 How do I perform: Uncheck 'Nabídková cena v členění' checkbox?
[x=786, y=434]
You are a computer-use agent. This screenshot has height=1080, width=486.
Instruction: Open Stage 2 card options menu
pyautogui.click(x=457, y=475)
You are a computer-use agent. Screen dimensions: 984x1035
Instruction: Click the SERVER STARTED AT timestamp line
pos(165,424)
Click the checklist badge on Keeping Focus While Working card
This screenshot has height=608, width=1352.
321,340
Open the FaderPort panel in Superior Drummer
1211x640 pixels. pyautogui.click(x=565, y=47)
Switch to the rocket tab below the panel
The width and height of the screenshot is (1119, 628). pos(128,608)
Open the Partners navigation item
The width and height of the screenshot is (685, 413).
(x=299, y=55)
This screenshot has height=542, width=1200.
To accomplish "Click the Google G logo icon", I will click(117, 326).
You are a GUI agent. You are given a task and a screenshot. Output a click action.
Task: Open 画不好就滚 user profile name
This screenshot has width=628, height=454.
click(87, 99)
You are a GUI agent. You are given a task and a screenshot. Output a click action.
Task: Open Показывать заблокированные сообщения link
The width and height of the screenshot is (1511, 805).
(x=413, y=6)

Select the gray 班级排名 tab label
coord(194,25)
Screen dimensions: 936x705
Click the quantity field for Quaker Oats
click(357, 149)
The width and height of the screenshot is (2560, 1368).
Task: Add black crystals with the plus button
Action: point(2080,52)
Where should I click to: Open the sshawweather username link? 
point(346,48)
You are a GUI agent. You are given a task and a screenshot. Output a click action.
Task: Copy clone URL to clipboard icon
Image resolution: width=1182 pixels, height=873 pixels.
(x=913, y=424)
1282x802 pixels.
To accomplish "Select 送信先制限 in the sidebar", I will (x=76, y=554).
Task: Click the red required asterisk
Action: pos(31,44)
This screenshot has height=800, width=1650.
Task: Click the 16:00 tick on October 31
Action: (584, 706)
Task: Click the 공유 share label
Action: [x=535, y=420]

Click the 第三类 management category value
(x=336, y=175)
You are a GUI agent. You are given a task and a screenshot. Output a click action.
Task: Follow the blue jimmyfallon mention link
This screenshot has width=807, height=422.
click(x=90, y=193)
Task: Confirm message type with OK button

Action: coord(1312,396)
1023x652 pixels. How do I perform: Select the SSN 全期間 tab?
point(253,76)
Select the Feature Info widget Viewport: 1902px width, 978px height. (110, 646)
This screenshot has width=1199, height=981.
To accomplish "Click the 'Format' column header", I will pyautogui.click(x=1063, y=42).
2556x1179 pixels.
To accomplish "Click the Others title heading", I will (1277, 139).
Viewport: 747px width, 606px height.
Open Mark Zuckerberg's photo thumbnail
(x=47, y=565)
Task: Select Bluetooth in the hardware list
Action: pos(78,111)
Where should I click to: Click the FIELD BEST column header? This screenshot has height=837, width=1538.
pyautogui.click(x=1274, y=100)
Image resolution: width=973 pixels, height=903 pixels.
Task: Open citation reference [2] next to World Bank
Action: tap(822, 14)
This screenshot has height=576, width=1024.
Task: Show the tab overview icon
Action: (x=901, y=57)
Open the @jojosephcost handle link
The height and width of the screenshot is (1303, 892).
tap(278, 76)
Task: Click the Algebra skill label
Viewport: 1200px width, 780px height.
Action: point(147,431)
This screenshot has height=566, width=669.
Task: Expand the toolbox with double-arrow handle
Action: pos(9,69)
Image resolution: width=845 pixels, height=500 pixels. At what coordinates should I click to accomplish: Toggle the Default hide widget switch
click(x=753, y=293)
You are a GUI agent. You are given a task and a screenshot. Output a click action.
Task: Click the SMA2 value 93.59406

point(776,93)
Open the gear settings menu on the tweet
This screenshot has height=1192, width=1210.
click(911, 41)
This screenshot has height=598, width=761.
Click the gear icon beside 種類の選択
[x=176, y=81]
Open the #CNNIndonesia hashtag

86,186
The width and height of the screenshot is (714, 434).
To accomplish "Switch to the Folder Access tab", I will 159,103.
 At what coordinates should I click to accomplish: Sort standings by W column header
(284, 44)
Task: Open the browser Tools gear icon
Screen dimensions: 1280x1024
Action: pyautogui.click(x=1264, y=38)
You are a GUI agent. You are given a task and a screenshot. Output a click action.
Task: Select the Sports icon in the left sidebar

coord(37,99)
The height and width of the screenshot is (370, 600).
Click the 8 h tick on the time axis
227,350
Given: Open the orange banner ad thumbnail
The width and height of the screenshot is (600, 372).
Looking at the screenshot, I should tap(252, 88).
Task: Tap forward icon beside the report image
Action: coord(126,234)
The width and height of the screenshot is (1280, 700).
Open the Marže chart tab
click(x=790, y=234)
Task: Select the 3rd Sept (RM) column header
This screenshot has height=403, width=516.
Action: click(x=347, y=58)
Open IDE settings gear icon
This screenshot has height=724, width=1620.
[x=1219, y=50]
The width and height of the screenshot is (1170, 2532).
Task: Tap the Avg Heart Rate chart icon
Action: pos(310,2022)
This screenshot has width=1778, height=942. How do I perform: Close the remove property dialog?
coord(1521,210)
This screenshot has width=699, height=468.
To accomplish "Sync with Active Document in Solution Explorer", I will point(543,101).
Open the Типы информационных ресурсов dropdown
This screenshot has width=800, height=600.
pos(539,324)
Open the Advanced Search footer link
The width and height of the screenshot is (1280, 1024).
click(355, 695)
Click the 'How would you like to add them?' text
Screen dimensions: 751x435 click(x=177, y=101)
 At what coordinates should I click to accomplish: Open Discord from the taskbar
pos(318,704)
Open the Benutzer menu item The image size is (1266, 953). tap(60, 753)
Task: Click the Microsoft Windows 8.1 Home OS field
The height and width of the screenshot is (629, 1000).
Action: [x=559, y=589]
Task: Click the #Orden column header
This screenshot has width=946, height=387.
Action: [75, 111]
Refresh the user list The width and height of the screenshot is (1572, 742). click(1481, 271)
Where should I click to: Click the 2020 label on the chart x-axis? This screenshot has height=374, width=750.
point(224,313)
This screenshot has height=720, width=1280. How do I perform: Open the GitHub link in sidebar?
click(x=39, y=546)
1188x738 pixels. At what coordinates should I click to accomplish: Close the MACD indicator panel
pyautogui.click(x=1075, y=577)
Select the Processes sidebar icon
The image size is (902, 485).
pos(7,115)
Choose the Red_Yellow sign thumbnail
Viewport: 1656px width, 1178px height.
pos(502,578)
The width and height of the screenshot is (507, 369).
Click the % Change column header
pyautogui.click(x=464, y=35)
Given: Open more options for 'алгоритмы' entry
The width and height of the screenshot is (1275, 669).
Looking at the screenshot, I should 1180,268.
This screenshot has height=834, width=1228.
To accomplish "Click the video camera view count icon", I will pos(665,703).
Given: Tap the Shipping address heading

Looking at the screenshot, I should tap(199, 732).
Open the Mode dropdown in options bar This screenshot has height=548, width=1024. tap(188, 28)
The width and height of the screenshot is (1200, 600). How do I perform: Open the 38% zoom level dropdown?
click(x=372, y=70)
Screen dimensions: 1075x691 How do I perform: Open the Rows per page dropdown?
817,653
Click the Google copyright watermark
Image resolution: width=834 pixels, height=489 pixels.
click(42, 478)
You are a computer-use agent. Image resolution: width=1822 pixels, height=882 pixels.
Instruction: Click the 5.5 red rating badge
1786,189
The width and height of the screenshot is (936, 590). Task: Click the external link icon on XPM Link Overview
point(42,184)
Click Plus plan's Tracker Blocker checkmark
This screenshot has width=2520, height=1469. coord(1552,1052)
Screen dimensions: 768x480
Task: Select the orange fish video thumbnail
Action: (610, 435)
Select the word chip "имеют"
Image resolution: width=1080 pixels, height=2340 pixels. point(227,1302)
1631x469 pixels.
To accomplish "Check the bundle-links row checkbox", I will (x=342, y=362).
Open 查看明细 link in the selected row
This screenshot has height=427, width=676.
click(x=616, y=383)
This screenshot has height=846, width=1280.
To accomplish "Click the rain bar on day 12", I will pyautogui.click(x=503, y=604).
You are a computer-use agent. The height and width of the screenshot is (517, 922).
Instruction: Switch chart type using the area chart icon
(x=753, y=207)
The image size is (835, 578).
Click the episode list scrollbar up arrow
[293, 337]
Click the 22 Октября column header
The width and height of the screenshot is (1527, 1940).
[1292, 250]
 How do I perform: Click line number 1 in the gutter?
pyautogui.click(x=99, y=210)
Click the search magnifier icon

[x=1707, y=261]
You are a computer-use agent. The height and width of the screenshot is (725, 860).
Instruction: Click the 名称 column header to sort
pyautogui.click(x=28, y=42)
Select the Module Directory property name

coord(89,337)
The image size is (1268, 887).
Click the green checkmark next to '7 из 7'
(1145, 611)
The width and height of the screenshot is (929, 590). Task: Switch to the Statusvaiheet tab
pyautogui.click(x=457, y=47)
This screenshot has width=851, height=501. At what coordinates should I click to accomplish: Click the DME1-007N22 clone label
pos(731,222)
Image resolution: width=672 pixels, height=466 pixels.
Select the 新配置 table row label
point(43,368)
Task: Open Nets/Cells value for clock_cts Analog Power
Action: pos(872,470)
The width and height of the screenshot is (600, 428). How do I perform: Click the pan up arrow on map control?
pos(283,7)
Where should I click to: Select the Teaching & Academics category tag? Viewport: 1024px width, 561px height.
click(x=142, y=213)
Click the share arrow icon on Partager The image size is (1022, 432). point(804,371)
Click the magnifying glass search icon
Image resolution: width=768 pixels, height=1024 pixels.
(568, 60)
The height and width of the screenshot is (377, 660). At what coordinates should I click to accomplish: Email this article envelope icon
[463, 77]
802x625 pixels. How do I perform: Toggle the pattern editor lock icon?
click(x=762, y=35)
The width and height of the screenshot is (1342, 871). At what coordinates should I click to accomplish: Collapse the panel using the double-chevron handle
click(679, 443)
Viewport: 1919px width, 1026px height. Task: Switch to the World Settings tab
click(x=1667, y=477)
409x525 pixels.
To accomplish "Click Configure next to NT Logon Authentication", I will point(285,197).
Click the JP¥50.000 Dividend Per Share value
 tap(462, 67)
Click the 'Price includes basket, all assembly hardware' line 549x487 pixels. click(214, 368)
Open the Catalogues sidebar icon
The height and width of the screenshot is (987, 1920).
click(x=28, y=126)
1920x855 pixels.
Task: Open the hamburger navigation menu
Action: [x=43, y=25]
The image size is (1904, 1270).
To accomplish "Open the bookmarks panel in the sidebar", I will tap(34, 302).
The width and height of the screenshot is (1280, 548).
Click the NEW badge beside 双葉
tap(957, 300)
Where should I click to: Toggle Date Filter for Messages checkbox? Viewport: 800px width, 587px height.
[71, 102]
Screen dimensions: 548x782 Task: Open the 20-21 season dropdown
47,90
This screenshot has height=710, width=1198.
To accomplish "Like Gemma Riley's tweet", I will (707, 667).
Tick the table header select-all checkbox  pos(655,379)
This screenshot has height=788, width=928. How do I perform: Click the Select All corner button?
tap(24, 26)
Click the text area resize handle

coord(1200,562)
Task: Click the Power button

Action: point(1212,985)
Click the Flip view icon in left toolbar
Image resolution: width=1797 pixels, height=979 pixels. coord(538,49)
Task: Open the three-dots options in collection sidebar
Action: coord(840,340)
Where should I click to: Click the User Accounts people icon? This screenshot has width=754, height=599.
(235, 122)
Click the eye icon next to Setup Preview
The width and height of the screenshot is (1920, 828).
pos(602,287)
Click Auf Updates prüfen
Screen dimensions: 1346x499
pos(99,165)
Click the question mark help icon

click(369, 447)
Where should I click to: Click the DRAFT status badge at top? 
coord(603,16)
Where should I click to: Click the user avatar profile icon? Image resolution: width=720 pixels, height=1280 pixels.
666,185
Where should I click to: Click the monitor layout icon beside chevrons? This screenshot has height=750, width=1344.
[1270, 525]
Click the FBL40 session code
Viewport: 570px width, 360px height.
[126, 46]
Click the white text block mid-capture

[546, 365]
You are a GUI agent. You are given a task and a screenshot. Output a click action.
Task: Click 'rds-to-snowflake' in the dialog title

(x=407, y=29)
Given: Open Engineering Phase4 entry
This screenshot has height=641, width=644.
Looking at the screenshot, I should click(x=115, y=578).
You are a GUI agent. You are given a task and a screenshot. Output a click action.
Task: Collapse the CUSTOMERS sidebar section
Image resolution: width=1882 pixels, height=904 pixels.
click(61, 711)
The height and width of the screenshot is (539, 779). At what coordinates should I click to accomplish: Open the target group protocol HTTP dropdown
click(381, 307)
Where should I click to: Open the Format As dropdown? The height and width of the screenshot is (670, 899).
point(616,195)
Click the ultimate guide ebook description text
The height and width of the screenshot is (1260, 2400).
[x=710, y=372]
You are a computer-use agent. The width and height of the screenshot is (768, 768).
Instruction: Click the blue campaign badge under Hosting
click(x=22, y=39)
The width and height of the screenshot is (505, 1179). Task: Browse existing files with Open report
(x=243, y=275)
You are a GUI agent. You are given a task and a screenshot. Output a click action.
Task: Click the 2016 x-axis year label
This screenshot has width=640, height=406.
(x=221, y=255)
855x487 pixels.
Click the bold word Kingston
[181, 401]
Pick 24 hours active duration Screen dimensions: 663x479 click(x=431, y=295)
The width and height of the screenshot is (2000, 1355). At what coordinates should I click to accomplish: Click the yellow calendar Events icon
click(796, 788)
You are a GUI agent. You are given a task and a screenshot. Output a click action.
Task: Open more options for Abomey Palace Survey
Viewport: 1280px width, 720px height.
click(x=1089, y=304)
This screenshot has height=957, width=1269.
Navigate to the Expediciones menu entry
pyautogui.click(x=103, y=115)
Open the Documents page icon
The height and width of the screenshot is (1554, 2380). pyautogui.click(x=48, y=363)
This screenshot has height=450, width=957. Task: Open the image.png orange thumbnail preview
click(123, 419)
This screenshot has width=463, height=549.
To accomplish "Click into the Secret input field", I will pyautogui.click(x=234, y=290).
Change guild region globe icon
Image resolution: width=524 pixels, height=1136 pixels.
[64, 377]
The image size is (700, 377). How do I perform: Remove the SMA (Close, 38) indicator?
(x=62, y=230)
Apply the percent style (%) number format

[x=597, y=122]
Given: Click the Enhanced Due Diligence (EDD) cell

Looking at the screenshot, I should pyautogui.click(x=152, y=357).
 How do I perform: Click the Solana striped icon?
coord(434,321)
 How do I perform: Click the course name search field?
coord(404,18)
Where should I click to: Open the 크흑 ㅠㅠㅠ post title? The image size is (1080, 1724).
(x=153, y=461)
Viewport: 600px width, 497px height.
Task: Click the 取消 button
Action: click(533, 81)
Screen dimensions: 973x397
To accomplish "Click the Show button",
|---|
◆ EXERCISE PROMPT ◆
Anywhere the listing shows the word "more", copy the full line.

◆ TASK OUTPUT ◆
Given: Open more options for 'алгоритмы' entry
Task: Open more options for Abomey Palace Survey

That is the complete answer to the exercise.